## GIVEN PASSAGE
Here to stay

November 20, 2018

Nov. 20, 2018

By Nate Smelle

As municipalities throughout North Hastings and across the province prepare to swear in their new council members on Monday, Dec. 3, one cannot help but hope that the inauguration of these newly elected officials means that good times are coming. As usual, during the campaign more promises were made then could certainly ever be kept. While some committed to unbridled economic growth by cutting red tape, others committed to responsible environmental stewardship and sustainable growth. It is no secret that a disproportionate abundance of funding flows down from upper levels of government to municipalities south of Highway 7 compared to the amount of support that reaches communities north of this border. Recognizing this long-term trend in North Hastings, we need to come to terms with the fact that once again we will be pushing our boulder uphill for the next four years in order to appease the appetites of the voters who reside in the sprawling cities and towns so common south of Highway 7.
Looking back on how this legacy of poverty in North Hastings has taken shape, it is clear that us northern dwellers have become complacent with this status quo which serves the interests of larger centres while stripping away our resources and depleting our ability to meet the basic needs of our municipalities.
Faced with the unavoidable reality of having to satisfy the same basic needs as our neighbouring communities to the south, our somewhat fresh crop of recently elected or acclaimed officials in the North of 7 must realize the formidable challenge they have ahead of them in their quest for progress. Before these politically engaged individuals begin their personal journey in governance, I urge them to start asking the two big questions. These being: what exactly does progress mean for us northern dwellers; and, what is our best course of action to achieve it?

## DATA UNDER STUDY
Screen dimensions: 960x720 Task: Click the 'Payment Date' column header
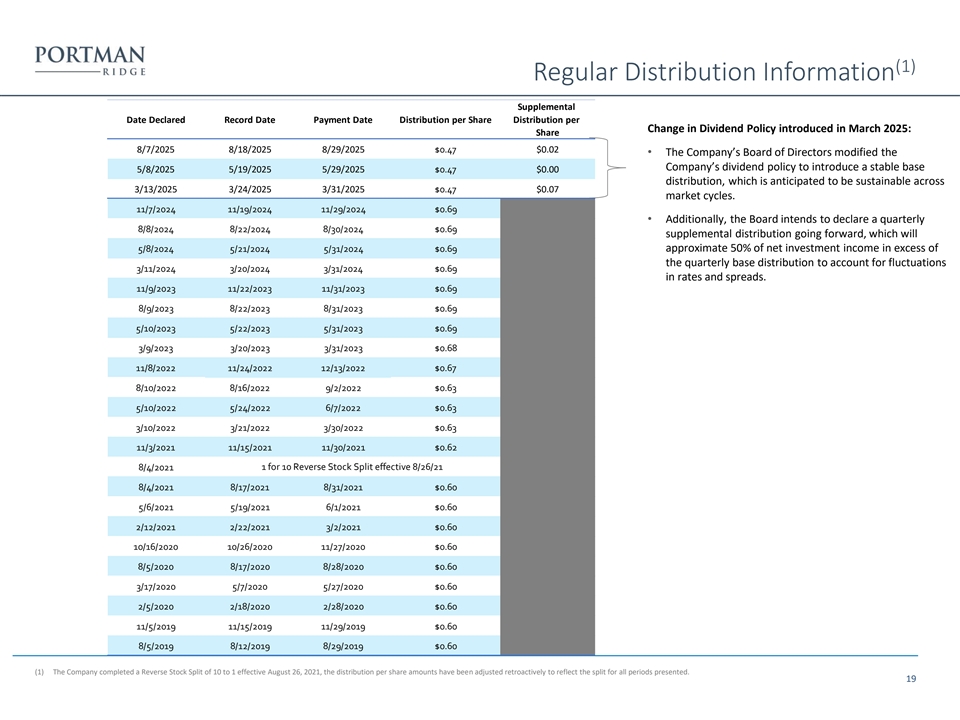tap(343, 120)
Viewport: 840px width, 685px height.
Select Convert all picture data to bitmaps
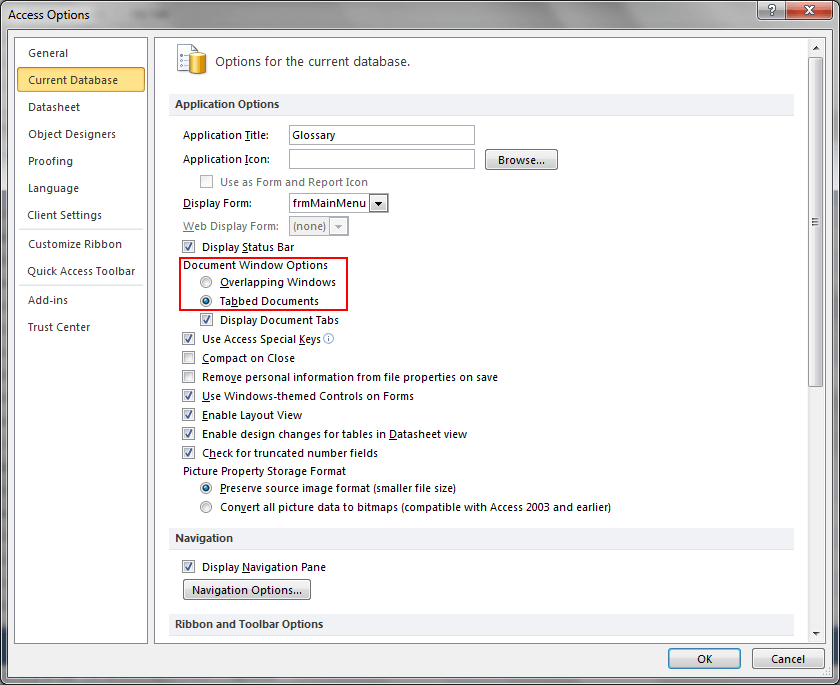tap(206, 507)
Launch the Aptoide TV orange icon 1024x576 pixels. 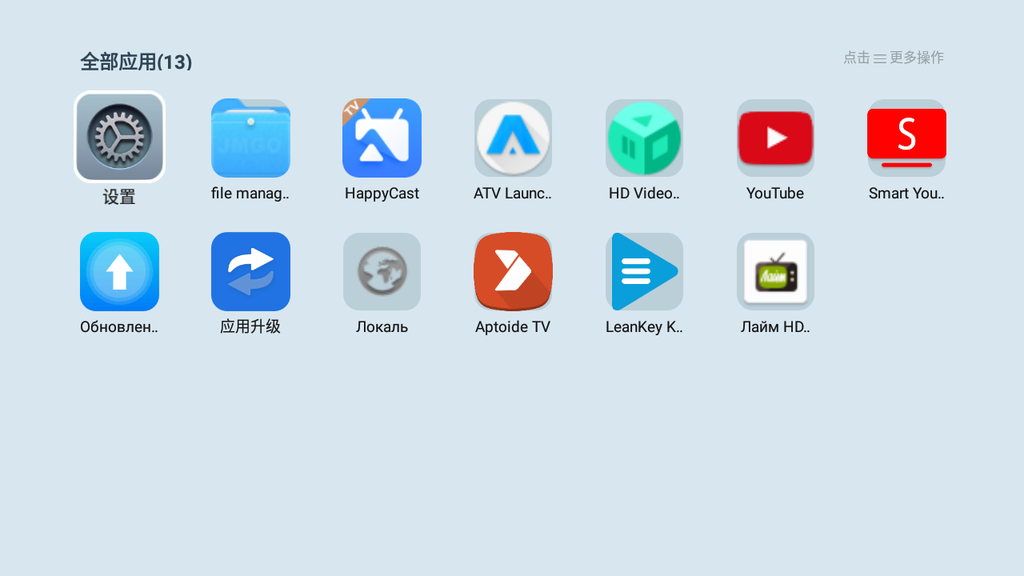tap(513, 272)
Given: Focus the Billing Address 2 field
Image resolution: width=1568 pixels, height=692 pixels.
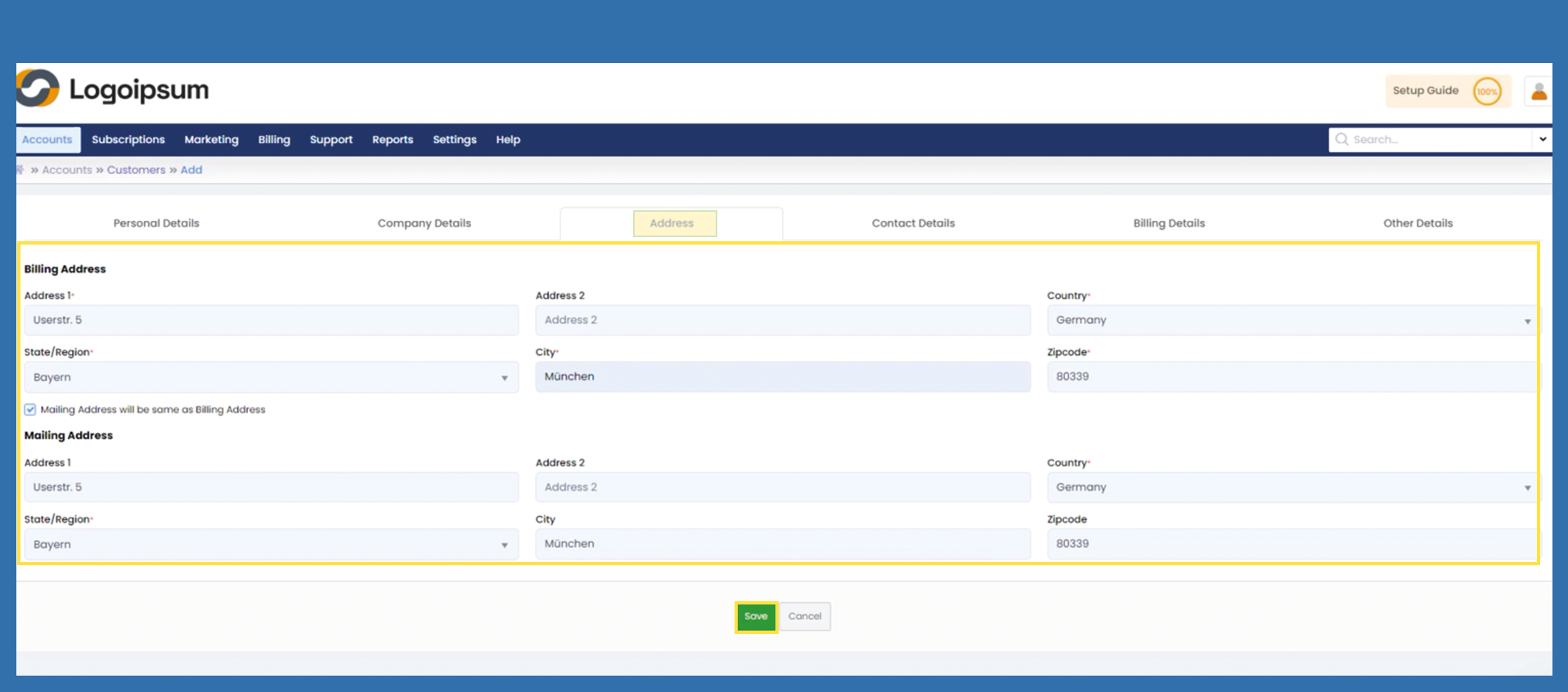Looking at the screenshot, I should pos(782,321).
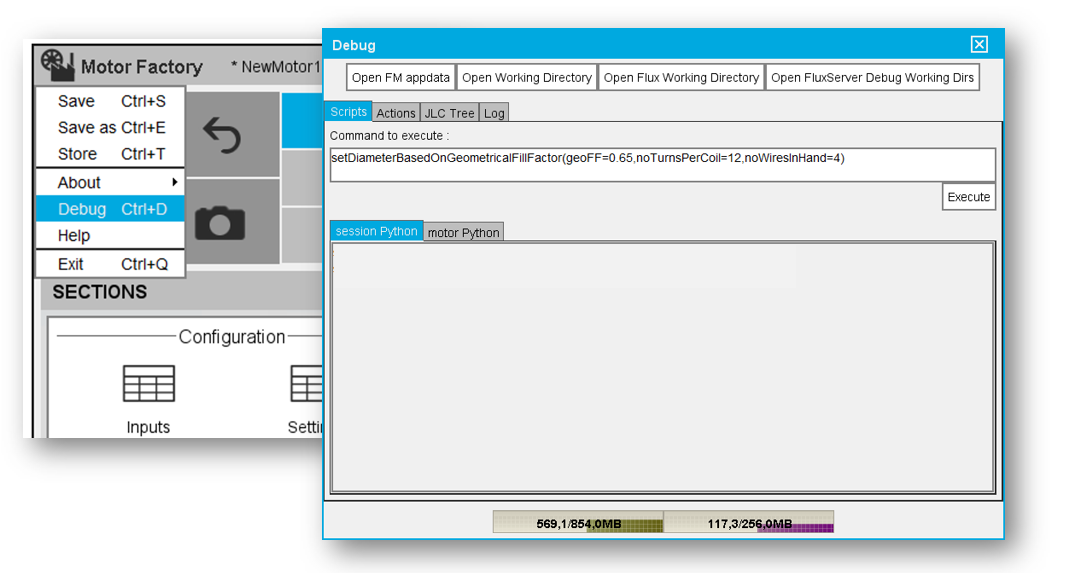This screenshot has height=573, width=1086.
Task: Expand the About submenu arrow
Action: 175,182
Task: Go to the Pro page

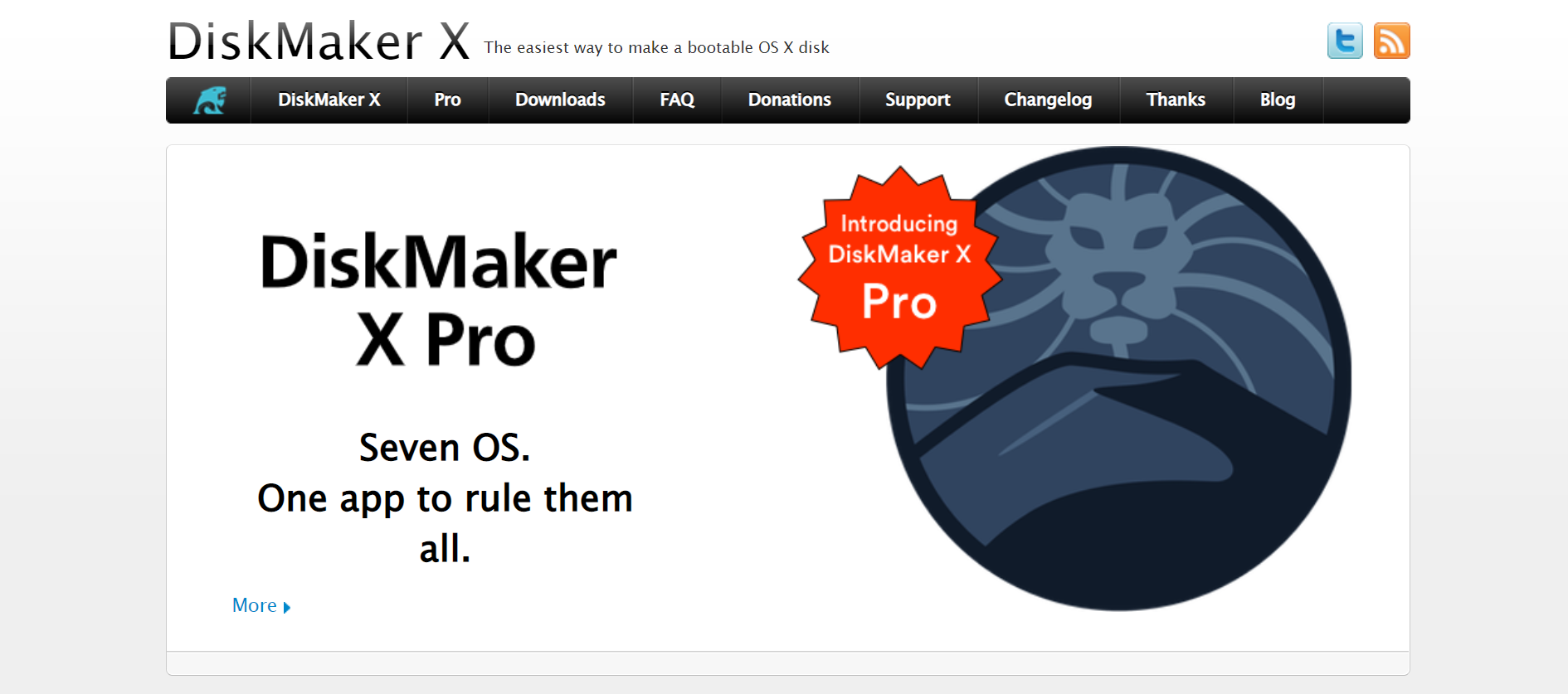Action: click(447, 100)
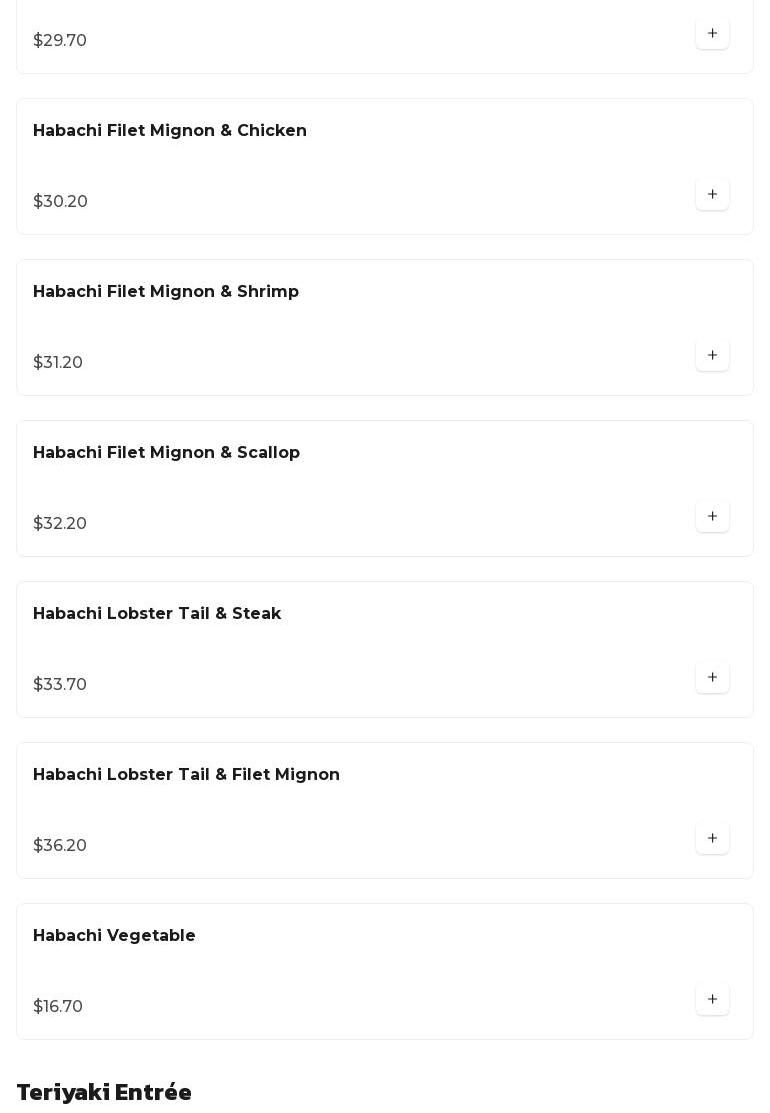Open the Habachi Filet Mignon & Shrimp title
This screenshot has height=1113, width=770.
(x=166, y=292)

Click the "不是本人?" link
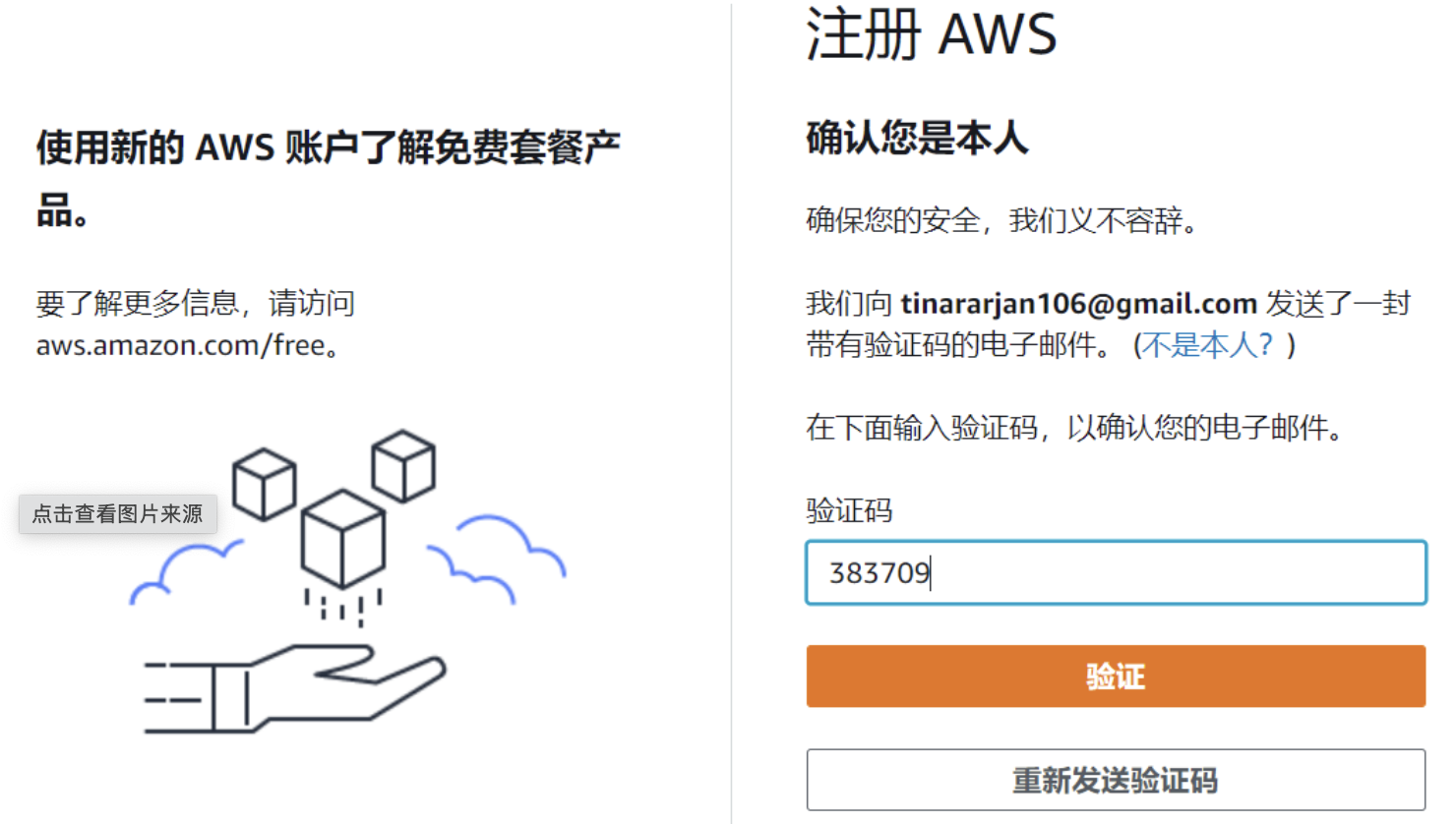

## ASSIGNMENT
Rewrite the North Hastings column starting at "Looking back on" and ending at "of our municipalities.", swapping "complacent" for "content".

## REPLY TO THE EXERCISE
Looking back on how this legacy of poverty in North Hastings has taken shape, it is clear that us northern dwellers have become content with this status quo which serves the interests of larger centres while stripping away our resources and depleting our ability to meet the basic needs of our municipalities.